Il Ministero pubblico III del Cantone di Zurigo (la controparte) ha dato seguito alla domanda e ha disposto il sequestro e la cernita dei dati. La ricorrente è stata autorizzata a partecipare a tale cernita. Tuttavia, nella sua decisione di chiusura del 4 marzo 2025, la controparte ha negato ad A. Inc. la qualità di parte, constatando al contempo che l'host D. GmbH aveva acconsentito alla consegna dei dati. A. Inc. ha presentato ricorso contro tale decisione dinanzi alla Corte dei reclami penali del Tribunale penale federale, chiedendo che le venisse riconosciuta la qualità di parte. 

Diritto

La Corte ricorda il quadro legale dell'assistenza giudiziaria internazionale in materia penale, disciplinato dalla AIMP e dall'OAIMP. La legittimazione a ricorrere, e di riflesso la qualità di parte (art. 80b cpv. 1 AIMP), è definita in modo restrittivo dall'art. 80h lett. b AIMP. Essa spetta unicamente alla persona che è "toccata personalmente e direttamente" da una misura di assistenza e che ha un interesse degno di protezione al suo annullamento.
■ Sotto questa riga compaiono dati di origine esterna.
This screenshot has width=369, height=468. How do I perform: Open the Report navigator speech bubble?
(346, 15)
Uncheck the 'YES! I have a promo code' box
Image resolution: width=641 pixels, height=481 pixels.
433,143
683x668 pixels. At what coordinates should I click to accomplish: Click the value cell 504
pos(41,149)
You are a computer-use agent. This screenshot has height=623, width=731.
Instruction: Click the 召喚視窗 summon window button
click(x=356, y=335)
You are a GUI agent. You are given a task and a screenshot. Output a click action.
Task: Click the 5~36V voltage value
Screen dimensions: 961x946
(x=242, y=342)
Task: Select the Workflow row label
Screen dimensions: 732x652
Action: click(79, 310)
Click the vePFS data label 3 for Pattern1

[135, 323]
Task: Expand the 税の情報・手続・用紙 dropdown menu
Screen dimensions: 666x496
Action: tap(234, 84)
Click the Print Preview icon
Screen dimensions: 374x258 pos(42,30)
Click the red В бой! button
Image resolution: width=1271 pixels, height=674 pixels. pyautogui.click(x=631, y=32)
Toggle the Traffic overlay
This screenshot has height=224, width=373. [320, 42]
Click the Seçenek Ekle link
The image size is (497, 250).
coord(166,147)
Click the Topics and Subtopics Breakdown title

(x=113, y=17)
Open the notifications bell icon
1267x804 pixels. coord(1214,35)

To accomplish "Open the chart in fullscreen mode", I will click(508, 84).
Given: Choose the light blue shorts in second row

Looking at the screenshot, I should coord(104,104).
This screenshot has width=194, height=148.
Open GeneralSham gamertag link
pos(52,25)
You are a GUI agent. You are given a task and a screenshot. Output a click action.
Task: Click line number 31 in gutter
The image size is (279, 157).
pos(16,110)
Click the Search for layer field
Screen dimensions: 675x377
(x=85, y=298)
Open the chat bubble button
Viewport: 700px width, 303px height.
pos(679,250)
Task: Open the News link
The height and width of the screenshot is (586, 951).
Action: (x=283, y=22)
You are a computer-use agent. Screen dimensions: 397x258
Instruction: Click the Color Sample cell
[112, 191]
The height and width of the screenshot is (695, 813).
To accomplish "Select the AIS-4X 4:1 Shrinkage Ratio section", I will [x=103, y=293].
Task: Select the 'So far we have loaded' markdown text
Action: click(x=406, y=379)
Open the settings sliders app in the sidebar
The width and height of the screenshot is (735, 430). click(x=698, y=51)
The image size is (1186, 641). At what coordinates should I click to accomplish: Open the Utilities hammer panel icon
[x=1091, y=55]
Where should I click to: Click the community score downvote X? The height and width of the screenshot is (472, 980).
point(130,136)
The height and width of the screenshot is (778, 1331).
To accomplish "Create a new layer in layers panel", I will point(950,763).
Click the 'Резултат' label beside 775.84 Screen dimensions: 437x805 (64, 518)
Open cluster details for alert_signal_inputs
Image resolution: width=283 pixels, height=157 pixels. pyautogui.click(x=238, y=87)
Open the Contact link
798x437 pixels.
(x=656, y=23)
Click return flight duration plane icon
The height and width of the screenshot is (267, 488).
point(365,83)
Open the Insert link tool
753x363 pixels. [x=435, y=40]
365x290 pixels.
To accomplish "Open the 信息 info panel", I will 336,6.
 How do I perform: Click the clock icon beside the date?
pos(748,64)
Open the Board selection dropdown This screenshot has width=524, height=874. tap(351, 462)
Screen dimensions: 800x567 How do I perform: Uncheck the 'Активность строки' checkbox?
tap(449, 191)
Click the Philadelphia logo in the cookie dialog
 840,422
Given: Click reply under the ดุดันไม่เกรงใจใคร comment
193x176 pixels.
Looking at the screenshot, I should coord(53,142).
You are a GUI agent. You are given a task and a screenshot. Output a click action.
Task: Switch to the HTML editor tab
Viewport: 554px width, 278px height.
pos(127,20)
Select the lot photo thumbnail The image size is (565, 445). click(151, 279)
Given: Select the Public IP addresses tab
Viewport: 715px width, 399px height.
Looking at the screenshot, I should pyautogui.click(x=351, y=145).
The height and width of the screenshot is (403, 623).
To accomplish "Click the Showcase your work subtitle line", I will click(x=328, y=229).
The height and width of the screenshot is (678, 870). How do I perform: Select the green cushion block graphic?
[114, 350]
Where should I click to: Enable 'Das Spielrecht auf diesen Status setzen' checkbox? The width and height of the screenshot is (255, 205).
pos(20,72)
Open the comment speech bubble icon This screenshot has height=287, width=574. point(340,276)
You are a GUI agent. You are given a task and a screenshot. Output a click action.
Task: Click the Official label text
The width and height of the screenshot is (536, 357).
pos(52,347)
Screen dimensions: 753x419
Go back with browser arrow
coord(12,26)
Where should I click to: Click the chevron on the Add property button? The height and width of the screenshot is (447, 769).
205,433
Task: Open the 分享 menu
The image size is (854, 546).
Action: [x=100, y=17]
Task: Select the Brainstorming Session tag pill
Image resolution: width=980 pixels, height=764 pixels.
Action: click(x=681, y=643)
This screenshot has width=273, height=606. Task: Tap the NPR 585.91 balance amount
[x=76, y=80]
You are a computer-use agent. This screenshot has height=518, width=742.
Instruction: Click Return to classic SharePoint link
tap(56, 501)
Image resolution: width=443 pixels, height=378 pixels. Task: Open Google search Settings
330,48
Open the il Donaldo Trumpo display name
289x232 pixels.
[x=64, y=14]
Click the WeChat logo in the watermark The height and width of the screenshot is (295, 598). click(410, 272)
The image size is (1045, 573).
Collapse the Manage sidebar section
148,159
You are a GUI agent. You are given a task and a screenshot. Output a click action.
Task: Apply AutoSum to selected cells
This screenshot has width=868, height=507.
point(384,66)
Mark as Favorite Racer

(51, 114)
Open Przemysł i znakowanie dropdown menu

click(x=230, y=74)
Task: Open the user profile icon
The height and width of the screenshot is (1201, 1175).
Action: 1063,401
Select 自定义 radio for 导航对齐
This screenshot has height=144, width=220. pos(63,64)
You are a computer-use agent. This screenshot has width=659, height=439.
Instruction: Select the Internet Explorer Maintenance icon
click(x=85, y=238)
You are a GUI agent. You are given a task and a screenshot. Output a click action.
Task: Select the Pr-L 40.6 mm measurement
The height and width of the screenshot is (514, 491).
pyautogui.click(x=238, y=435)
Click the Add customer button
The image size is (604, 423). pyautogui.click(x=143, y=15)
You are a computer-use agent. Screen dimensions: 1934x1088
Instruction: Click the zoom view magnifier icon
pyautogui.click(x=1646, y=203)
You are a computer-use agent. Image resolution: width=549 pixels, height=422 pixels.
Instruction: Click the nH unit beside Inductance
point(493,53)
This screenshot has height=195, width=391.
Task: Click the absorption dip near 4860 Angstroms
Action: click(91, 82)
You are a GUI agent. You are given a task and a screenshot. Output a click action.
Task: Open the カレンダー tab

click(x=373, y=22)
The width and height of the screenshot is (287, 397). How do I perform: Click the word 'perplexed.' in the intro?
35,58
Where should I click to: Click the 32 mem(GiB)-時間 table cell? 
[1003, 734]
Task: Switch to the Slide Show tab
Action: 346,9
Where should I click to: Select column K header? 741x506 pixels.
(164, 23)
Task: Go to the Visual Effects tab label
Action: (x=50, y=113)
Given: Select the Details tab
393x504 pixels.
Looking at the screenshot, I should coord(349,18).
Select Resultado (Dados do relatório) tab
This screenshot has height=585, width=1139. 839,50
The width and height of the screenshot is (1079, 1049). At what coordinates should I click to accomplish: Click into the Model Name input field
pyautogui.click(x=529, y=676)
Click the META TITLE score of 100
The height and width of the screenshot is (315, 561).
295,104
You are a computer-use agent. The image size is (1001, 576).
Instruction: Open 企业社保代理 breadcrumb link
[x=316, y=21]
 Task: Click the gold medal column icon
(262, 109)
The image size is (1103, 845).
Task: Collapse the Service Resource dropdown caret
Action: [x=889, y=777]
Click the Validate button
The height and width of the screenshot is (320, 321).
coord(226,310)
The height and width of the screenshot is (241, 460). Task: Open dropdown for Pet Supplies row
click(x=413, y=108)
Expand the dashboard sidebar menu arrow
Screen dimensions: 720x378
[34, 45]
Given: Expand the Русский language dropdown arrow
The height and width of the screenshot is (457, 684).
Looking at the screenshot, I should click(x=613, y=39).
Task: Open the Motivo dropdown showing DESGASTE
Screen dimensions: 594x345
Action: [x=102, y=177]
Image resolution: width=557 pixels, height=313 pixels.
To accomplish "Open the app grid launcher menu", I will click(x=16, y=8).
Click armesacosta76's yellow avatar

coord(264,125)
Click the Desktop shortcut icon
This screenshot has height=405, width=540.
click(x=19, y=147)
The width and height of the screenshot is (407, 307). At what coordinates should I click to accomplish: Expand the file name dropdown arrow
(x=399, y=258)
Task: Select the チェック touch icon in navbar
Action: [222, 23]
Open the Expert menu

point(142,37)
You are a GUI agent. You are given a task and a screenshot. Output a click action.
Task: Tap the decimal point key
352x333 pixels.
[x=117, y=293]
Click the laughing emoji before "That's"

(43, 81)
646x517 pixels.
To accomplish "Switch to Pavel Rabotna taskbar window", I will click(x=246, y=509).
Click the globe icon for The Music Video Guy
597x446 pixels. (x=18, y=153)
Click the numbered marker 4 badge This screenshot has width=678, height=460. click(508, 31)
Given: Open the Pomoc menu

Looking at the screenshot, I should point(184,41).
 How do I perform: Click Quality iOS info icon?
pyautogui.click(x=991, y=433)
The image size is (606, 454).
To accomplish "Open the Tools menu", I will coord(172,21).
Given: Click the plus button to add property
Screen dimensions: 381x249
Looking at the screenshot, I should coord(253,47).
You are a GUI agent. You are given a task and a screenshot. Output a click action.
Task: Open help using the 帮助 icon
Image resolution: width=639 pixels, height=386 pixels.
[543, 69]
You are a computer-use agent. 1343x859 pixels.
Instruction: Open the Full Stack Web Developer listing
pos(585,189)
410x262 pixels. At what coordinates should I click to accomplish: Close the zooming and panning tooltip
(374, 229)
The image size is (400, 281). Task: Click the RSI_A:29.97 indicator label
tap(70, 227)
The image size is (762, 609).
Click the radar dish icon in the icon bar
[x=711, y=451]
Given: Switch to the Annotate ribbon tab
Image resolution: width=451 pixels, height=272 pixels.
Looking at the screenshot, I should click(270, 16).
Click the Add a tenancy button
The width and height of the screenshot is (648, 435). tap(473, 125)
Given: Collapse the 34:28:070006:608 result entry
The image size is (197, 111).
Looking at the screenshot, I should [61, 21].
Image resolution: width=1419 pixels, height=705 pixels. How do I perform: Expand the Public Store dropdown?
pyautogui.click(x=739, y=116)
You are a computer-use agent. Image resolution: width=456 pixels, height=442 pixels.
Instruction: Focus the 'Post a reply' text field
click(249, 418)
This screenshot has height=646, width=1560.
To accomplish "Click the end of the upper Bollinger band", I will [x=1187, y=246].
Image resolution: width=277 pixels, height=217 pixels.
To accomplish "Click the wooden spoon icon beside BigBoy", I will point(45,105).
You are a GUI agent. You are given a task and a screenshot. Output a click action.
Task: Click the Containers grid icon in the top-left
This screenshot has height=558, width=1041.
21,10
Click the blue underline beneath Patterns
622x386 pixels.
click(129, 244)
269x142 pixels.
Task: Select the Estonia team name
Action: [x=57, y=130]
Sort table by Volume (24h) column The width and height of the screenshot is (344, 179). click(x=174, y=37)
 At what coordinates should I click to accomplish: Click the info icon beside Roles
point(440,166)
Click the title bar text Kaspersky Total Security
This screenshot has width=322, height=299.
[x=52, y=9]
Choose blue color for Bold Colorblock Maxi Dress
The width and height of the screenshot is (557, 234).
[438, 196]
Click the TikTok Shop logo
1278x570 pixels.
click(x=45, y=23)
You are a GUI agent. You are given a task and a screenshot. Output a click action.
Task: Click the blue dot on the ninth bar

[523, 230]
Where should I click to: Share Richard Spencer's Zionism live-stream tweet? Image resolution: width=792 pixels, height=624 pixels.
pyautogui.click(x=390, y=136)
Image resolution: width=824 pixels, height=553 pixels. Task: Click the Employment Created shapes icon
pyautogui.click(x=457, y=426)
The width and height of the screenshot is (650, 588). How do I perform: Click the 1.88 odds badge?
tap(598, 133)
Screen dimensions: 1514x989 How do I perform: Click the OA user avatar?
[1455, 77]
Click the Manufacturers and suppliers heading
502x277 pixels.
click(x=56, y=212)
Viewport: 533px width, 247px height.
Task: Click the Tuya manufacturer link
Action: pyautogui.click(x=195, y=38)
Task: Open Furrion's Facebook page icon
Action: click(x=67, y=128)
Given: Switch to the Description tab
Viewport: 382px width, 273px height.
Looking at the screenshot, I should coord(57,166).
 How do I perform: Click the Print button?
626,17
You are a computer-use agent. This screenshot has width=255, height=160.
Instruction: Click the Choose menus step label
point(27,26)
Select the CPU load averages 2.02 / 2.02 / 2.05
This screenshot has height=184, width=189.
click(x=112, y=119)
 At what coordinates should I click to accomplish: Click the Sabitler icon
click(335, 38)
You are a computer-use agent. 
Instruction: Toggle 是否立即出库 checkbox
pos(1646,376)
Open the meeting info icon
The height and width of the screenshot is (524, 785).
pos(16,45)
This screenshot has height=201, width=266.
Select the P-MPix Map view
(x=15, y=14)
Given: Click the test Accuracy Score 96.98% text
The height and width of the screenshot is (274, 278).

Secondo la giurisprudenza costante del Tribunale federale, tale condizione richiede un "rapporto specifico di prossimità" con la misura coercitiva. Una lesione puramente indiretta non è sufficiente. Per le misure di sequestro di documenti o supporti di dati, solo il detentore fisico (custode e possessore) è considerato direttamente toccato. Il proprietario, l'autore o il "titolare dei dati" che non ha il possesso fisico del supporto è considerato solo indirettamente toccato e non ha pertanto legittimazione a ricorrere. Tale regola si applica sia ai documenti fisici che ai dati elettronici memorizzati su server o altri supporti. 

In una sentenza di principio (TPF 2020 129), confermata dal Tribunale federale, la Corte ha stabilito che la legittimazione a ricorrere si determina in base al possesso fisico del supporto di dati, e non in base a un eventuale accesso remoto, anche se esclusivo. Un cambiamento di tale giurisprudenza si giustifica solo per motivi seri, quali una migliore comprensione della legge o un'evoluzione delle circostanze, che nel caso di specie non sussistono.

Applicazione al caso concreto

La Corte applica la propria giurisprudenza al caso di specie. I dati in questione, sebbene appartenenti alla ricorrente, erano memorizzati su server situati nei locali dell'host D. GmbH. È dunque D. GmbH ad avere avuto il possesso fisico e immediato dei supporti di dati ed è stata direttamente toccata dalla misura di sequestro. La ricorrente, che vi aveva solo un accesso remoto, è toccata solo indirettamente. Il tribunale respinge l'analogia con la raccolta di informazioni bancarie (art. 9a lett. a OAIMP), che costituisce un'eccezione specifica fondata sul segreto bancario e non applicabile al caso di specie. Il caso rientra nell'applicazione per analogia delle norme sulla perquisizione (art. 9a lett. b OAIMP), dove il possesso è determinante. 

La Corte respinge inoltre gli altri argomenti della ricorrente. Il fatto di essere stata coinvolta nel procedimento (in particolare durante la cernita dei dati) non le conferisce una qualità di parte fondata sul principio della buona fede, in assenza di un'assicurazione formale da parte dell'autorità. (c. 4.4.5) Non vi è alcuna lacuna nella tutela giuridica (art. 29a Cost.), poiché l'host provider D. GmbH, in quanto parte direttamente interessata, aveva la possibilità di opporsi al provvedimento, anche se ha scelto di non farlo e di acconsentire alla trasmissione. Infine, le garanzie della CEDU (in particolare l'art. 6) non si applicano direttamente alla procedura di assistenza giudiziaria e la ricorrente potrà far valere i propri diritti, in particolare il rispetto della vita privata (art. 8 CEDU), dinanzi alle giurisdizioni belghe.

Il tribunale conclude che la ricorrente non dispone dello "specifico rapporto di prossimità" richiesto dalla giurisprudenza per essere considerata personalmente e direttamente toccata dal provvedimento di assistenza giudiziaria. 

Esito

Il ricorso è respinto. La Corte dei reclami conferma la decisione del Ministero pubblico III del Cantone di Zurigo di non riconoscere la qualità di parte ad A. Inc. nella procedura di assistenza giudiziaria. Le spese processuali, fissate a 5'000 franchi, sono poste a carico della ricorrente.